Start of Data
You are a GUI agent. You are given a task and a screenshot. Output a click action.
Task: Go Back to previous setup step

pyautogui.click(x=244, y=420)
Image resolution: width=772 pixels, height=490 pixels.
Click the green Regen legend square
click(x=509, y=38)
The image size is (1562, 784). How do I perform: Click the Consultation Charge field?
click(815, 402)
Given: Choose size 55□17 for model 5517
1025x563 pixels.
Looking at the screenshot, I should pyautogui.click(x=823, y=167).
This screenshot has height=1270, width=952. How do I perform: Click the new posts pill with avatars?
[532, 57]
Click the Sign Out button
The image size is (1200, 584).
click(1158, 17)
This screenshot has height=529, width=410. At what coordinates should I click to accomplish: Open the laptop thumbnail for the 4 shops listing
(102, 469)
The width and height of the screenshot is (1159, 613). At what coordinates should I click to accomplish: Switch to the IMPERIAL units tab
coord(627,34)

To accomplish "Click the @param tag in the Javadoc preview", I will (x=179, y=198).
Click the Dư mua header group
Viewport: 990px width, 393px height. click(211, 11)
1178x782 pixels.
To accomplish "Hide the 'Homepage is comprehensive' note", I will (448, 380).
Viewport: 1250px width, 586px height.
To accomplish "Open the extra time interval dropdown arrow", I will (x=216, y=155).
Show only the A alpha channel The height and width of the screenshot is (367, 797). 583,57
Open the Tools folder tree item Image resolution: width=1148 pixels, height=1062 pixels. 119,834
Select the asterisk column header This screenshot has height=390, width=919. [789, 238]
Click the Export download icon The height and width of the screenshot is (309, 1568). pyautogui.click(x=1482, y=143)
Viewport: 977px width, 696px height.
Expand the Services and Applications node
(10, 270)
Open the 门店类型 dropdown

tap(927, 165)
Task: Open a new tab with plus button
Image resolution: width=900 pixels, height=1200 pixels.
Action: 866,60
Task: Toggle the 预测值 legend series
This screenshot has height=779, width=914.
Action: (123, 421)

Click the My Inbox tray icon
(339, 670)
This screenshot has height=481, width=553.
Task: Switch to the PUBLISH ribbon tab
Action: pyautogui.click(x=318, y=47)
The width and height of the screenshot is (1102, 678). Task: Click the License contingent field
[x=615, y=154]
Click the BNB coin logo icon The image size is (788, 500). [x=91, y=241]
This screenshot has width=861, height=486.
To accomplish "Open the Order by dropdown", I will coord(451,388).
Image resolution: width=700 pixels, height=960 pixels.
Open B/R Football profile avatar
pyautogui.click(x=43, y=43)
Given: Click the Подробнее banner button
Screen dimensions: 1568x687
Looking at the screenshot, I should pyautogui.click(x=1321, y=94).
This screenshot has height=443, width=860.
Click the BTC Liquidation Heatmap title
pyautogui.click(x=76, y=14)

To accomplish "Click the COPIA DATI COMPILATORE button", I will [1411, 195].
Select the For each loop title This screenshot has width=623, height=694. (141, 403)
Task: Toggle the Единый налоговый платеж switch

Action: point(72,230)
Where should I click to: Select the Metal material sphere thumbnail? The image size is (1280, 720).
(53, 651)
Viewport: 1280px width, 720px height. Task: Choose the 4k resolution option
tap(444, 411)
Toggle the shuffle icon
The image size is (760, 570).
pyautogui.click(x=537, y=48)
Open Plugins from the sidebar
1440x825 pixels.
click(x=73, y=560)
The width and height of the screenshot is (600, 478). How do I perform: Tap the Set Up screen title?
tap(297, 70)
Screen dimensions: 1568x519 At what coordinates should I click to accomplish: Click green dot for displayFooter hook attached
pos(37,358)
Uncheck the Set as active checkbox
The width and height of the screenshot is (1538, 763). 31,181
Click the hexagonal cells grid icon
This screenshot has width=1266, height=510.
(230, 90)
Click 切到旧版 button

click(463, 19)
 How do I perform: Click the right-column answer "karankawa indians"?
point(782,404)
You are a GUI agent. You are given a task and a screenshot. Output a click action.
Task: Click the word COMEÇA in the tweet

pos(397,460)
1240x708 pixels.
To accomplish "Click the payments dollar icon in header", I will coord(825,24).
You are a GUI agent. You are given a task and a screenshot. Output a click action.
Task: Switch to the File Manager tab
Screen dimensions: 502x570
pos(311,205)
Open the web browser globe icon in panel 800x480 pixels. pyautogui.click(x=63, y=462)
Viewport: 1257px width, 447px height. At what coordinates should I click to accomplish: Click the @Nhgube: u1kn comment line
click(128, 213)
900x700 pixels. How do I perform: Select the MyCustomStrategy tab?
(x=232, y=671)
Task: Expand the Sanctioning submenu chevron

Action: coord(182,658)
End of Data
■ Activity ■
Each entry must appear again in the answer exactly as written.

■ Result of this exercise ■
You are a GUI agent. You are given a task and a screenshot. Output a click action.
Task: Go Back to previous setup step

pyautogui.click(x=244, y=420)
Image resolution: width=772 pixels, height=490 pixels.
Click the green Regen legend square
click(x=509, y=38)
The image size is (1562, 784). How do I perform: Click the Consultation Charge field?
click(815, 402)
Given: Choose size 55□17 for model 5517
1025x563 pixels.
Looking at the screenshot, I should pyautogui.click(x=823, y=167).
This screenshot has height=1270, width=952. How do I perform: Click the new posts pill with avatars?
[532, 57]
Click the Sign Out button
The image size is (1200, 584).
click(1158, 17)
This screenshot has height=529, width=410. At what coordinates should I click to accomplish: Open the laptop thumbnail for the 4 shops listing
(102, 469)
The width and height of the screenshot is (1159, 613). At what coordinates should I click to accomplish: Switch to the IMPERIAL units tab
coord(627,34)

To accomplish "Click the @param tag in the Javadoc preview", I will (x=179, y=198).
Click the Dư mua header group
Viewport: 990px width, 393px height. click(211, 11)
1178x782 pixels.
To accomplish "Hide the 'Homepage is comprehensive' note", I will (448, 380).
Viewport: 1250px width, 586px height.
To accomplish "Open the extra time interval dropdown arrow", I will (x=216, y=155).
Show only the A alpha channel The height and width of the screenshot is (367, 797). 583,57
Open the Tools folder tree item Image resolution: width=1148 pixels, height=1062 pixels. 119,834
Select the asterisk column header This screenshot has height=390, width=919. [789, 238]
Click the Export download icon The height and width of the screenshot is (309, 1568). pyautogui.click(x=1482, y=143)
Viewport: 977px width, 696px height.
Expand the Services and Applications node
(10, 270)
Open the 门店类型 dropdown

tap(927, 165)
Task: Open a new tab with plus button
Image resolution: width=900 pixels, height=1200 pixels.
Action: 866,60
Task: Toggle the 预测值 legend series
This screenshot has height=779, width=914.
Action: (123, 421)

Click the My Inbox tray icon
(339, 670)
This screenshot has height=481, width=553.
Task: Switch to the PUBLISH ribbon tab
Action: pyautogui.click(x=318, y=47)
The width and height of the screenshot is (1102, 678). Task: Click the License contingent field
[x=615, y=154]
Click the BNB coin logo icon The image size is (788, 500). [x=91, y=241]
This screenshot has width=861, height=486.
To accomplish "Open the Order by dropdown", I will coord(451,388).
Image resolution: width=700 pixels, height=960 pixels.
Open B/R Football profile avatar
pyautogui.click(x=43, y=43)
Given: Click the Подробнее banner button
Screen dimensions: 1568x687
Looking at the screenshot, I should pyautogui.click(x=1321, y=94).
This screenshot has height=443, width=860.
Click the BTC Liquidation Heatmap title
pyautogui.click(x=76, y=14)

To accomplish "Click the COPIA DATI COMPILATORE button", I will [1411, 195].
Select the For each loop title This screenshot has width=623, height=694. (141, 403)
Task: Toggle the Единый налоговый платеж switch

Action: point(72,230)
Where should I click to: Select the Metal material sphere thumbnail? The image size is (1280, 720).
(53, 651)
Viewport: 1280px width, 720px height. Task: Choose the 4k resolution option
tap(444, 411)
Toggle the shuffle icon
The image size is (760, 570).
pyautogui.click(x=537, y=48)
Open Plugins from the sidebar
1440x825 pixels.
click(x=73, y=560)
The width and height of the screenshot is (600, 478). How do I perform: Tap the Set Up screen title?
tap(297, 70)
Screen dimensions: 1568x519 At what coordinates should I click to accomplish: Click green dot for displayFooter hook attached
pos(37,358)
Uncheck the Set as active checkbox
The width and height of the screenshot is (1538, 763). 31,181
Click the hexagonal cells grid icon
This screenshot has width=1266, height=510.
(230, 90)
Click 切到旧版 button

click(463, 19)
 How do I perform: Click the right-column answer "karankawa indians"?
point(782,404)
You are a GUI agent. You are given a task and a screenshot. Output a click action.
Task: Click the word COMEÇA in the tweet

pos(397,460)
1240x708 pixels.
To accomplish "Click the payments dollar icon in header", I will coord(825,24).
You are a GUI agent. You are given a task and a screenshot. Output a click action.
Task: Switch to the File Manager tab
Screen dimensions: 502x570
pos(311,205)
Open the web browser globe icon in panel 800x480 pixels. pyautogui.click(x=63, y=462)
Viewport: 1257px width, 447px height. At what coordinates should I click to accomplish: Click the @Nhgube: u1kn comment line
click(128, 213)
900x700 pixels. How do I perform: Select the MyCustomStrategy tab?
(x=232, y=671)
Task: Expand the Sanctioning submenu chevron

Action: coord(182,658)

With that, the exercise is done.